[Saved entries]
══════════
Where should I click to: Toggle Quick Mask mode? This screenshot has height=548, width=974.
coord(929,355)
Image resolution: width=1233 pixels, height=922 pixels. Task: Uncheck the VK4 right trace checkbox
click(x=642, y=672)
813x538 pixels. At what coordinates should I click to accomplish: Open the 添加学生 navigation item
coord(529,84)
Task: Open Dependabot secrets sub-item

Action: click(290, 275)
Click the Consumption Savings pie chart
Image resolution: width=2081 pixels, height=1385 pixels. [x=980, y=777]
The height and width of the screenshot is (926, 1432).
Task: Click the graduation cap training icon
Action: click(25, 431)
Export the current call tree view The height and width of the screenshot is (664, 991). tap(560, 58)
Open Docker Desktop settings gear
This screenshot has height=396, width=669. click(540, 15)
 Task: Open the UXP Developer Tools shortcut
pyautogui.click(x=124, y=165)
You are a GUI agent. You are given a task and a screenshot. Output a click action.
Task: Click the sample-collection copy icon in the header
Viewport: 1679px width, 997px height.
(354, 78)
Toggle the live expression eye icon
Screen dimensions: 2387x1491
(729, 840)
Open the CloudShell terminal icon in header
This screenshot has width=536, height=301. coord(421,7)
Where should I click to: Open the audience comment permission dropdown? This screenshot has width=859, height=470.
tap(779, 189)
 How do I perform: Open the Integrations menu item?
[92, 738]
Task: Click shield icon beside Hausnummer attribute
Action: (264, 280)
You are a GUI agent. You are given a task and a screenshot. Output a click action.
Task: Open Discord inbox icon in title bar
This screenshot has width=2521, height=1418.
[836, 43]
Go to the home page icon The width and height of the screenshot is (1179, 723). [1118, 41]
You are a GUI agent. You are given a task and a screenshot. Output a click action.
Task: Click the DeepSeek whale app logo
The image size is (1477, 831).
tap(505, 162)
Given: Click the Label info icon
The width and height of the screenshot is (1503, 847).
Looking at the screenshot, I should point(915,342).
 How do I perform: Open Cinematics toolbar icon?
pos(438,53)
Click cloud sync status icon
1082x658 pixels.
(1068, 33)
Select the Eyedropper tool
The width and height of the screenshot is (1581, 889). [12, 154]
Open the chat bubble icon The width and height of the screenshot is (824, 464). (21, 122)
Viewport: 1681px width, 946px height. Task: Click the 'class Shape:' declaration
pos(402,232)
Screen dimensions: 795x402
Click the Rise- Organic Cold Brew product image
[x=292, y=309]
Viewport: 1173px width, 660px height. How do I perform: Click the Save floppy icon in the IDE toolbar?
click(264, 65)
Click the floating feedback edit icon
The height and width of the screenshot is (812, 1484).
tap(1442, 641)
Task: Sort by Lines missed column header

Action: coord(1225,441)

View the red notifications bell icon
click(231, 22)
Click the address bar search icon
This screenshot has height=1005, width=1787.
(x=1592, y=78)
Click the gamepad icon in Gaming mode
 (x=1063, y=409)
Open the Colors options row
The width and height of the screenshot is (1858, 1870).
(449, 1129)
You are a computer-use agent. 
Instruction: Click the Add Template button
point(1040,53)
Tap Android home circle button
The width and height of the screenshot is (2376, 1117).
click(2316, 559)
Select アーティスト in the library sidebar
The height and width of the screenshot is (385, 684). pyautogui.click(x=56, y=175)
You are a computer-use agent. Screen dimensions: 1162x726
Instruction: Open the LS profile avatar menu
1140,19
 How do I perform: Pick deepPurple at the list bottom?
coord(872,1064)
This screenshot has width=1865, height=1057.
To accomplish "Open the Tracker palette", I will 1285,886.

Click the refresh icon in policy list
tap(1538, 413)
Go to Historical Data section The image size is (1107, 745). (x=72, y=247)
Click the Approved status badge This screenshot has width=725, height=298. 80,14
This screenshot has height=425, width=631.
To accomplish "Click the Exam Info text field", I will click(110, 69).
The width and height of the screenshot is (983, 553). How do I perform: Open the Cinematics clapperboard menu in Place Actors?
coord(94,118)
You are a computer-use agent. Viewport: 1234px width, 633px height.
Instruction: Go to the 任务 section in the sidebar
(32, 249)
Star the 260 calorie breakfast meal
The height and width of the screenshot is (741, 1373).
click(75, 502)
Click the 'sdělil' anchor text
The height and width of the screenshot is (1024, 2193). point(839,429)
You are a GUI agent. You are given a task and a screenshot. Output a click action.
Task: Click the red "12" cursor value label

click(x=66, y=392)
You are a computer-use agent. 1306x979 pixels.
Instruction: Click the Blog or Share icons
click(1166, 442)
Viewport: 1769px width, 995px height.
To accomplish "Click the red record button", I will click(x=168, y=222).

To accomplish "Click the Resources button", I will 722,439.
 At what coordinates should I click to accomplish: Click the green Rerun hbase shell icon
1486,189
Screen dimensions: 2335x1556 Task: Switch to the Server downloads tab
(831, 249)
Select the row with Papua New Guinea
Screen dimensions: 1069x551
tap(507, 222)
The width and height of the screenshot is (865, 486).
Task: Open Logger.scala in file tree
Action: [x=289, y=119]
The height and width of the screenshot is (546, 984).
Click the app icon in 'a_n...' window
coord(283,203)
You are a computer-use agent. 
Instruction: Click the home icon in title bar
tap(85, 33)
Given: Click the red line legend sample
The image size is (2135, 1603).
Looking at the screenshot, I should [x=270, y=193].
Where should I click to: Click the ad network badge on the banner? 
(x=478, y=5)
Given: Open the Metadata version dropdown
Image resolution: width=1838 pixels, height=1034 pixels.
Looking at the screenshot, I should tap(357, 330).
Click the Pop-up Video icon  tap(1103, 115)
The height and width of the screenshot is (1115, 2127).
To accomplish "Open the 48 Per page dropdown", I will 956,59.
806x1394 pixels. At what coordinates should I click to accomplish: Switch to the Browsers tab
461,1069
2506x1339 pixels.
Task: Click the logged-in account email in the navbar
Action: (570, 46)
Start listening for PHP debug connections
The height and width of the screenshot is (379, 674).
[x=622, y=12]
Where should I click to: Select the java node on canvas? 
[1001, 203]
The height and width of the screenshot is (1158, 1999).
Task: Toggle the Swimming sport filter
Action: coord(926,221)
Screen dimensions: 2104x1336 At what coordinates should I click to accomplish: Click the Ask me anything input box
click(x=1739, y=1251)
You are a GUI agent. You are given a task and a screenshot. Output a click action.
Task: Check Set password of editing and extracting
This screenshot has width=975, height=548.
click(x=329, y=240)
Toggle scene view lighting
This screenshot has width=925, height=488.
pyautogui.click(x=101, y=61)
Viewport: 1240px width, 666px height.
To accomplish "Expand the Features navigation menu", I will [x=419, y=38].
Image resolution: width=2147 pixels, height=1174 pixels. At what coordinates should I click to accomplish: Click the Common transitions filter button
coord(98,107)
══════════
*Directions*. Exactly how many lines of the records include "page"? Provide the number by itself.

*Answer box*. 2